SOURCE DATA below:

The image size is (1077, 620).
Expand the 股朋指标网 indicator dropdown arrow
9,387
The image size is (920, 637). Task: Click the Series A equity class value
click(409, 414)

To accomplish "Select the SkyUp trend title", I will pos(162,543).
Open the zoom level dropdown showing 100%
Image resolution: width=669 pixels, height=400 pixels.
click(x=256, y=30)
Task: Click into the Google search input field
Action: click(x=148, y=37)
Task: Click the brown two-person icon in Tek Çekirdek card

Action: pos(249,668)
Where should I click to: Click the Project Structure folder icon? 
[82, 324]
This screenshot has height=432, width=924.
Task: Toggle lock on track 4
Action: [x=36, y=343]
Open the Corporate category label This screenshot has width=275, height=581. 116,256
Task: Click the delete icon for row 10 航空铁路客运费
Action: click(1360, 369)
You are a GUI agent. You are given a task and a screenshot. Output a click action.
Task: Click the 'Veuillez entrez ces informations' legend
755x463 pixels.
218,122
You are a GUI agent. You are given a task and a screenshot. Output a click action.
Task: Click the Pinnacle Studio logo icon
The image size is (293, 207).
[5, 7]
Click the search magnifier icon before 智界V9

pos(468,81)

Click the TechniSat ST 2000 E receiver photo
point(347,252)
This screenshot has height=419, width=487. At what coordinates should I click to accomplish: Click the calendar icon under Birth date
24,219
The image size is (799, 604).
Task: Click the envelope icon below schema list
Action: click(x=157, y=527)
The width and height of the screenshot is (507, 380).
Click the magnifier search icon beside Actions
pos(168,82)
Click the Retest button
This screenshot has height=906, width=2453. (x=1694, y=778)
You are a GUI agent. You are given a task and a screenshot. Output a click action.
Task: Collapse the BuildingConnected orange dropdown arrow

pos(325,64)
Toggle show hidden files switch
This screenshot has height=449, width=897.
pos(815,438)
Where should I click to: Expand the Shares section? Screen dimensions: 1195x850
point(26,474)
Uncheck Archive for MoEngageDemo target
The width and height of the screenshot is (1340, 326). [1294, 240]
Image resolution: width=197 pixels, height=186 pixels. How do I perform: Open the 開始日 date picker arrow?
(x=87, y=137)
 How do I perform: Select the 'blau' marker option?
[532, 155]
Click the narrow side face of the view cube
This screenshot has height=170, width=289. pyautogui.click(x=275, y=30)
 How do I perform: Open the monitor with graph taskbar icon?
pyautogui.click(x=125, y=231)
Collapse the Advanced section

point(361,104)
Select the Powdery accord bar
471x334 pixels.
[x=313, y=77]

End of SOURCE DATA.

Word for word, copy out the entries.

**EXERCISE OUTPUT**
The image size is (1077, 620).
Expand the 股朋指标网 indicator dropdown arrow
9,387
The image size is (920, 637). Task: Click the Series A equity class value
click(409, 414)

To accomplish "Select the SkyUp trend title", I will pos(162,543).
Open the zoom level dropdown showing 100%
Image resolution: width=669 pixels, height=400 pixels.
click(x=256, y=30)
Task: Click into the Google search input field
Action: click(x=148, y=37)
Task: Click the brown two-person icon in Tek Çekirdek card

Action: pos(249,668)
Where should I click to: Click the Project Structure folder icon? 
[82, 324]
This screenshot has height=432, width=924.
Task: Toggle lock on track 4
Action: [x=36, y=343]
Open the Corporate category label This screenshot has width=275, height=581. 116,256
Task: Click the delete icon for row 10 航空铁路客运费
Action: click(1360, 369)
You are a GUI agent. You are given a task and a screenshot. Output a click action.
Task: Click the 'Veuillez entrez ces informations' legend
755x463 pixels.
218,122
You are a GUI agent. You are given a task and a screenshot. Output a click action.
Task: Click the Pinnacle Studio logo icon
The image size is (293, 207).
[5, 7]
Click the search magnifier icon before 智界V9

pos(468,81)

Click the TechniSat ST 2000 E receiver photo
point(347,252)
This screenshot has height=419, width=487. At what coordinates should I click to accomplish: Click the calendar icon under Birth date
24,219
The image size is (799, 604).
Task: Click the envelope icon below schema list
Action: click(x=157, y=527)
The width and height of the screenshot is (507, 380).
Click the magnifier search icon beside Actions
pos(168,82)
Click the Retest button
This screenshot has height=906, width=2453. (x=1694, y=778)
You are a GUI agent. You are given a task and a screenshot. Output a click action.
Task: Collapse the BuildingConnected orange dropdown arrow

pos(325,64)
Toggle show hidden files switch
This screenshot has height=449, width=897.
pos(815,438)
Where should I click to: Expand the Shares section? Screen dimensions: 1195x850
point(26,474)
Uncheck Archive for MoEngageDemo target
The width and height of the screenshot is (1340, 326). [1294, 240]
Image resolution: width=197 pixels, height=186 pixels. How do I perform: Open the 開始日 date picker arrow?
(x=87, y=137)
 How do I perform: Select the 'blau' marker option?
[532, 155]
Click the narrow side face of the view cube
This screenshot has height=170, width=289. pyautogui.click(x=275, y=30)
 How do I perform: Open the monitor with graph taskbar icon?
pyautogui.click(x=125, y=231)
Collapse the Advanced section

point(361,104)
Select the Powdery accord bar
471x334 pixels.
[x=313, y=77]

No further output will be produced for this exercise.